→ **EXERCISE DIRECTIONS**: Reproduce the entries exactly. Omit none of them.

→ **MATERIAL PROVIDED**:
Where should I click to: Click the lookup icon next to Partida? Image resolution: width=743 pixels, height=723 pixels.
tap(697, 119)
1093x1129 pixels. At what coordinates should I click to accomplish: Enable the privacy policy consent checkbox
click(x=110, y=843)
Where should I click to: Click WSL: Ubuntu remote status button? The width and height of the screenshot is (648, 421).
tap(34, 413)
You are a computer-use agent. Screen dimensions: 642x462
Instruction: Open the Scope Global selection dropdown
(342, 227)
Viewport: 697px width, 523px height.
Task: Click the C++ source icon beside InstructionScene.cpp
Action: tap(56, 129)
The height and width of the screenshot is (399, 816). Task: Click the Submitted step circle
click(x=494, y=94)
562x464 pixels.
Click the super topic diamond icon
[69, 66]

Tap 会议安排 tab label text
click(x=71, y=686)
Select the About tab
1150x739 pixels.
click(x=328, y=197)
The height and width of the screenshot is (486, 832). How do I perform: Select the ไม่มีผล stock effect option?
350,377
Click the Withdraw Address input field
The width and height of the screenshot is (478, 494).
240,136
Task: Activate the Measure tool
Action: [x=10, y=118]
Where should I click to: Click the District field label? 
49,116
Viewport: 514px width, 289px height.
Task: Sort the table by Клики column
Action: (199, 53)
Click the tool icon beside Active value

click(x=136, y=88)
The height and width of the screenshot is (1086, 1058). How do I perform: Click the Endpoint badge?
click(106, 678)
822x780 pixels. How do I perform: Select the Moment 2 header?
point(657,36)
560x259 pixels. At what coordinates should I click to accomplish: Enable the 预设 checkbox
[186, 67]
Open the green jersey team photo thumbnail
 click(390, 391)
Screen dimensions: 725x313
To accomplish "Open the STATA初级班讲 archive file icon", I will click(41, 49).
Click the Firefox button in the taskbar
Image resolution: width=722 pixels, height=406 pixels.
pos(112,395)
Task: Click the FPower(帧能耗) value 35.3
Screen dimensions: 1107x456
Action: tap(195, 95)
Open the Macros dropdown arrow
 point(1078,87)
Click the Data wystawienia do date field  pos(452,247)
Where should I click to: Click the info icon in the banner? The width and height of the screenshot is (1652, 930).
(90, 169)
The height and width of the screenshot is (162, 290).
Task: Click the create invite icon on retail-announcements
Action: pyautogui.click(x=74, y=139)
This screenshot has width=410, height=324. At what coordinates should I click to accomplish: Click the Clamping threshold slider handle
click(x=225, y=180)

→ **RESULT OF THIS EXERCISE**:
Where should I click to: Click the lookup icon next to Partida? Image resolution: width=743 pixels, height=723 pixels.
tap(697, 119)
1093x1129 pixels. At what coordinates should I click to accomplish: Enable the privacy policy consent checkbox
click(x=110, y=843)
Where should I click to: Click WSL: Ubuntu remote status button? The width and height of the screenshot is (648, 421).
tap(34, 413)
You are a computer-use agent. Screen dimensions: 642x462
Instruction: Open the Scope Global selection dropdown
(342, 227)
Viewport: 697px width, 523px height.
Task: Click the C++ source icon beside InstructionScene.cpp
Action: tap(56, 129)
The height and width of the screenshot is (399, 816). Task: Click the Submitted step circle
click(x=494, y=94)
562x464 pixels.
Click the super topic diamond icon
[69, 66]

Tap 会议安排 tab label text
click(x=71, y=686)
Select the About tab
1150x739 pixels.
click(x=328, y=197)
The height and width of the screenshot is (486, 832). How do I perform: Select the ไม่มีผล stock effect option?
350,377
Click the Withdraw Address input field
The width and height of the screenshot is (478, 494).
240,136
Task: Activate the Measure tool
Action: [x=10, y=118]
Where should I click to: Click the District field label? 
49,116
Viewport: 514px width, 289px height.
Task: Sort the table by Клики column
Action: (199, 53)
Click the tool icon beside Active value

click(x=136, y=88)
The height and width of the screenshot is (1086, 1058). How do I perform: Click the Endpoint badge?
click(106, 678)
822x780 pixels. How do I perform: Select the Moment 2 header?
point(657,36)
560x259 pixels. At what coordinates should I click to accomplish: Enable the 预设 checkbox
[186, 67]
Open the green jersey team photo thumbnail
 click(390, 391)
Screen dimensions: 725x313
To accomplish "Open the STATA初级班讲 archive file icon", I will click(41, 49).
Click the Firefox button in the taskbar
Image resolution: width=722 pixels, height=406 pixels.
pos(112,395)
Task: Click the FPower(帧能耗) value 35.3
Screen dimensions: 1107x456
Action: tap(195, 95)
Open the Macros dropdown arrow
 point(1078,87)
Click the Data wystawienia do date field  pos(452,247)
Where should I click to: Click the info icon in the banner? The width and height of the screenshot is (1652, 930).
(90, 169)
The height and width of the screenshot is (162, 290).
Task: Click the create invite icon on retail-announcements
Action: pyautogui.click(x=74, y=139)
This screenshot has width=410, height=324. At what coordinates should I click to accomplish: Click the Clamping threshold slider handle
click(x=225, y=180)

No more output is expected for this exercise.